わざと古材をつかって茶室に年輪をかもしだし、一切の華美を廃した茶室の床の間に、野の花一輪を挿して野趣を出し、たとえ武士といえども太刀を軒先に立てて、にじり口から頭を低めて入り、武士といえども平等なる空間を表現して亭主と客人が対座する。

 そこでは武士も町人も平等で、共に道標なき人生と寄る辺なき人の中に生きる人間の、侘しさと寂しさを、わびとさびの心底に秘めて、心通わせ織りなす一期一会の出会いを、しみじみ、ほのぼの、と味わうことこそ茶道の本分と見つけたり。

 その境地こそ、深遠にして深淵なる境地であるが何に表そう。

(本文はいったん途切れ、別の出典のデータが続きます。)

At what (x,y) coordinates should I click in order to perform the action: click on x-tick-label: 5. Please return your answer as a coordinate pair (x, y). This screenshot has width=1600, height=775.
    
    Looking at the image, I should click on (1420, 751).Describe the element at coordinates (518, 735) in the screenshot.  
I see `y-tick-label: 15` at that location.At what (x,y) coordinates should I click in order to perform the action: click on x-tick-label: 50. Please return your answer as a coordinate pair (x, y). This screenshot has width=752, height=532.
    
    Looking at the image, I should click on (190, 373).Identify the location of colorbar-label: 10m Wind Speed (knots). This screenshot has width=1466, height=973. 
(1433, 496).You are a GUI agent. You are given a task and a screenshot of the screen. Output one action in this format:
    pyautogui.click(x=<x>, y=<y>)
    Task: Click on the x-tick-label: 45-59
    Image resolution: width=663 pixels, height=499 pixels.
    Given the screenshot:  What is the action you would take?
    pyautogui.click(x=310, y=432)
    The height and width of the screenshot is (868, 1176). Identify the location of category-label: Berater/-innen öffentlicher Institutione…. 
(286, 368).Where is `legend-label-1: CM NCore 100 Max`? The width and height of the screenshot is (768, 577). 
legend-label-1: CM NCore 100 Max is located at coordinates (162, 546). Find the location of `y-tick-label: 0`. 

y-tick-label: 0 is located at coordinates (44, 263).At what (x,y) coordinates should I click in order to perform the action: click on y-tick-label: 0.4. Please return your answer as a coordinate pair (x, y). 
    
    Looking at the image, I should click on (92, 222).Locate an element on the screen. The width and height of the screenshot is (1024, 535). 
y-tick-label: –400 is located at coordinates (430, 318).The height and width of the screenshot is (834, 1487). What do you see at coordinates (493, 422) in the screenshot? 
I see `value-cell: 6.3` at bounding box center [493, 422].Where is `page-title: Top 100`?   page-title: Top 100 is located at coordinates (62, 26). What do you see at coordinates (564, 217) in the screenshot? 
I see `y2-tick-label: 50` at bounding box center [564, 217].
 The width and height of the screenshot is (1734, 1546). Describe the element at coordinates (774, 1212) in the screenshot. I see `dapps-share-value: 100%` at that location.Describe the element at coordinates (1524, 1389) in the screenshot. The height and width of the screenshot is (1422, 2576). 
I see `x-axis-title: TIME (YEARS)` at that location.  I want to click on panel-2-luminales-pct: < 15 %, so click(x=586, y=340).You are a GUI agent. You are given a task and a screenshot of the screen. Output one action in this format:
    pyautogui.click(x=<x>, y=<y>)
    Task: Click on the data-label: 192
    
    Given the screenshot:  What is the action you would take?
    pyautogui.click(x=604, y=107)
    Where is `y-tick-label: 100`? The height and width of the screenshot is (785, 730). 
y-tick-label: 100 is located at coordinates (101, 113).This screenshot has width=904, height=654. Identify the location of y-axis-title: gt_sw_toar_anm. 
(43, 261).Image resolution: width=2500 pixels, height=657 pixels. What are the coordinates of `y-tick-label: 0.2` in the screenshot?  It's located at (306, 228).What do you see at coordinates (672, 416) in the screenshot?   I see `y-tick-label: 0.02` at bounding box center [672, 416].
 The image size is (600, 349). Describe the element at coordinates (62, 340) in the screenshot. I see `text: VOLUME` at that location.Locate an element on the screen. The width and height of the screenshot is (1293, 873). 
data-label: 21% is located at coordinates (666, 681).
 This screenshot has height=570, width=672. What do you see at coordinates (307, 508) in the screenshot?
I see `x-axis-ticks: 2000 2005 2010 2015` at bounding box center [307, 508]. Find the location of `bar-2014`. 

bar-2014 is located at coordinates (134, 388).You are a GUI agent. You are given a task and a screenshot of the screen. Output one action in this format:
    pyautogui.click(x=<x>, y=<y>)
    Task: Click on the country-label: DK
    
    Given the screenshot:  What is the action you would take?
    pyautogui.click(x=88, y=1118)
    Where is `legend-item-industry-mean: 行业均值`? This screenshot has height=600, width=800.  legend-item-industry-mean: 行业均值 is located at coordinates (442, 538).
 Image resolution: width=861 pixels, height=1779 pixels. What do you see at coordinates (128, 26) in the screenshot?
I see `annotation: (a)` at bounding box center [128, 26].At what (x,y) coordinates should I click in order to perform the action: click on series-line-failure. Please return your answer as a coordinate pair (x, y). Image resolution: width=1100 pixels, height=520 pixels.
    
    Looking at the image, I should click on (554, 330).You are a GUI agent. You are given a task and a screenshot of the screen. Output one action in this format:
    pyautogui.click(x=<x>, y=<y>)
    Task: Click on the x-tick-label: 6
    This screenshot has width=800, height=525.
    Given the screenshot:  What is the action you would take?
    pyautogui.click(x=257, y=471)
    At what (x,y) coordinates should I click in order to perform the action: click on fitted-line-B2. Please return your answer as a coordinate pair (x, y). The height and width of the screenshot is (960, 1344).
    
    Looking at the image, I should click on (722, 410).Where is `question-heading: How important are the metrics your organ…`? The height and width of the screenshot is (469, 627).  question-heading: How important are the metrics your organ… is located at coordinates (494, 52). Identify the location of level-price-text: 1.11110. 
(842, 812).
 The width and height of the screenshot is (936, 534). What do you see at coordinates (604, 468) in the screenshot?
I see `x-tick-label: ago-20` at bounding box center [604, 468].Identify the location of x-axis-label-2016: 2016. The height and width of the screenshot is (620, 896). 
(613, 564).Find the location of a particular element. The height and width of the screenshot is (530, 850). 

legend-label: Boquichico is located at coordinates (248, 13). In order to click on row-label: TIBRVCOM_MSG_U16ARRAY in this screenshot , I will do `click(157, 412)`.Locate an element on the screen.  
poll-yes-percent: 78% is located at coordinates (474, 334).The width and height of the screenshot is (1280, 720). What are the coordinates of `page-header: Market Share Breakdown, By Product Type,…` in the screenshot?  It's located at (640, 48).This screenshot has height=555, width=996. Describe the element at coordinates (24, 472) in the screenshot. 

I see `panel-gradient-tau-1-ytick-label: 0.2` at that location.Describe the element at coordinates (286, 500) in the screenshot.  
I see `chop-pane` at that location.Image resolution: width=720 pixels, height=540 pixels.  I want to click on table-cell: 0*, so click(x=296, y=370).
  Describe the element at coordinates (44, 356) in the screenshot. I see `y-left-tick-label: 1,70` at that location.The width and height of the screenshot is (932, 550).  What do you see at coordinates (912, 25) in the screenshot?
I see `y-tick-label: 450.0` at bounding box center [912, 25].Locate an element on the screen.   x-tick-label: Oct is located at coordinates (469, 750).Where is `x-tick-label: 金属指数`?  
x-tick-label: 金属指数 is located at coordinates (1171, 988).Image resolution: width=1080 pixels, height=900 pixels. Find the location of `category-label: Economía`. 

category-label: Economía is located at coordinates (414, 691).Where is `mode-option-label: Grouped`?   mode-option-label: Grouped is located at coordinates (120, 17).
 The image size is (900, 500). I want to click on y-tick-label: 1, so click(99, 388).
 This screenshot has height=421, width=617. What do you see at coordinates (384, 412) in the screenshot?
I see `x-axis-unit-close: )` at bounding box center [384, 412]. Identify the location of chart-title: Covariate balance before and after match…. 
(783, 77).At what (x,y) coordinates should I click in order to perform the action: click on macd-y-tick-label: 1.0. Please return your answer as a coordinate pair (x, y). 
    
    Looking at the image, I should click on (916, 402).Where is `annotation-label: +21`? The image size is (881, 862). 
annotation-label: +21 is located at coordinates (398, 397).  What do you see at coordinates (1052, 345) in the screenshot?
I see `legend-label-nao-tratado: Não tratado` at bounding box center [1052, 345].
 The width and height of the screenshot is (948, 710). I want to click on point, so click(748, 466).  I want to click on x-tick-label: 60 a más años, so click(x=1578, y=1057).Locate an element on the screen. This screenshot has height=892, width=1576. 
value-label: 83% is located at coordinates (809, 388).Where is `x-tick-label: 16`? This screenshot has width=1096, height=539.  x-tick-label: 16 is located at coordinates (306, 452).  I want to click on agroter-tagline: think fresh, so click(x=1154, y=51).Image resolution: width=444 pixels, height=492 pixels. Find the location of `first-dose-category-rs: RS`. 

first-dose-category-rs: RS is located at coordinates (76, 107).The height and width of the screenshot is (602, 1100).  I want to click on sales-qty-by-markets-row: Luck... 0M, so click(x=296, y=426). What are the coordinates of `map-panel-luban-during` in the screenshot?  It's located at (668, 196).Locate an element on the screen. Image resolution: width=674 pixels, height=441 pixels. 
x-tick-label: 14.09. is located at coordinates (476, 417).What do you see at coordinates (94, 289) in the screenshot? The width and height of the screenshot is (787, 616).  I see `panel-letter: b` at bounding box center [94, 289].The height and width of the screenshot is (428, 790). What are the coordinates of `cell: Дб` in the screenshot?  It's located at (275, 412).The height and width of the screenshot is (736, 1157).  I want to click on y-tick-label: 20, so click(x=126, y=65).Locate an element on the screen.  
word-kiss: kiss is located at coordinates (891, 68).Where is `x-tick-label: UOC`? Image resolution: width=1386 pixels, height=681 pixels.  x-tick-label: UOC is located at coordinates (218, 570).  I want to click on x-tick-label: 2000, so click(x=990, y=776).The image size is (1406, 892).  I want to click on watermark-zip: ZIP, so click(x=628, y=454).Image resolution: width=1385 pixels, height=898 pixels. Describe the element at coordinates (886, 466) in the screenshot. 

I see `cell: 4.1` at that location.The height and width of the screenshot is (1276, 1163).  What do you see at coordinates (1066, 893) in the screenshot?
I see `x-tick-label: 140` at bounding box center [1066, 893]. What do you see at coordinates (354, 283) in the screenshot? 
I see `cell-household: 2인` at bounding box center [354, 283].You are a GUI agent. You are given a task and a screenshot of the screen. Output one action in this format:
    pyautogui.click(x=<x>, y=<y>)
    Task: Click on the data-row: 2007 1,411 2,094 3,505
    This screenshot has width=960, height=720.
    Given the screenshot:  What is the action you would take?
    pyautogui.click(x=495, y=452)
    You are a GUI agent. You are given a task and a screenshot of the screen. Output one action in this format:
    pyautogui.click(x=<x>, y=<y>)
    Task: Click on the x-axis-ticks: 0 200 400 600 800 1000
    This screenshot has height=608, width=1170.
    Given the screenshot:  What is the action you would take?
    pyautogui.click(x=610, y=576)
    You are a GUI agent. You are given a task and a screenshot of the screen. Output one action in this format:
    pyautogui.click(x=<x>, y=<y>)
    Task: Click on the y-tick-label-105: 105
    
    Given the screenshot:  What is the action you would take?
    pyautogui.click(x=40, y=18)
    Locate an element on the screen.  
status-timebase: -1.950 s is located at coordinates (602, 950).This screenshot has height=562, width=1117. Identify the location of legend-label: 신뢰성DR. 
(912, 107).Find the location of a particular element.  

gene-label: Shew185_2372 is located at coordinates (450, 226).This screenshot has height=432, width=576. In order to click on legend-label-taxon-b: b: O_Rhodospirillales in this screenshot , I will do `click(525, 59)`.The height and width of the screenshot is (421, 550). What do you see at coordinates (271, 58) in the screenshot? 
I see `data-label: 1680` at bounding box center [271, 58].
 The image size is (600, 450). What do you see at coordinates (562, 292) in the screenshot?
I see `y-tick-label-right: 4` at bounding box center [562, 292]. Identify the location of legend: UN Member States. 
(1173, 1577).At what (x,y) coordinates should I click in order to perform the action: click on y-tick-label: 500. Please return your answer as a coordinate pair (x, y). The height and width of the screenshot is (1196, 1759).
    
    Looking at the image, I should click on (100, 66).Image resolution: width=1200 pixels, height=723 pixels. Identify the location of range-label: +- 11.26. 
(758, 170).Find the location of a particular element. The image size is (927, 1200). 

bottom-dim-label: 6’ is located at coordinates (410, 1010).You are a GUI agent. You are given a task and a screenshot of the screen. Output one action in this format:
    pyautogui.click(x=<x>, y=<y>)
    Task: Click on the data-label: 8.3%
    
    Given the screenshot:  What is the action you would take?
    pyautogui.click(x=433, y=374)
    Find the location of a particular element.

それは尺八でしか表現のしようもなく、一尺八寸の竹管からびょうびょうと出る、松籟の音こそ悟りそのものなのだ。

 さらに言おう、それでは人間の寂しさは何に託そうか?それは中国の古来から伝わる胡弓の音だ。胡弓のあの物悲しい音こそ人の寂しさと郷愁をそそる。

 絵の原点は何か?それは水墨画である。墨の濃淡で画く山水の幽玄は、詩情をも漂わせて他の追従を許さず、人の魂を素心に誘う。
 ともあれ明日を約束できない生命なら、今にしか生きない生命なら、その生命を価値あらしめて生きたいものだ。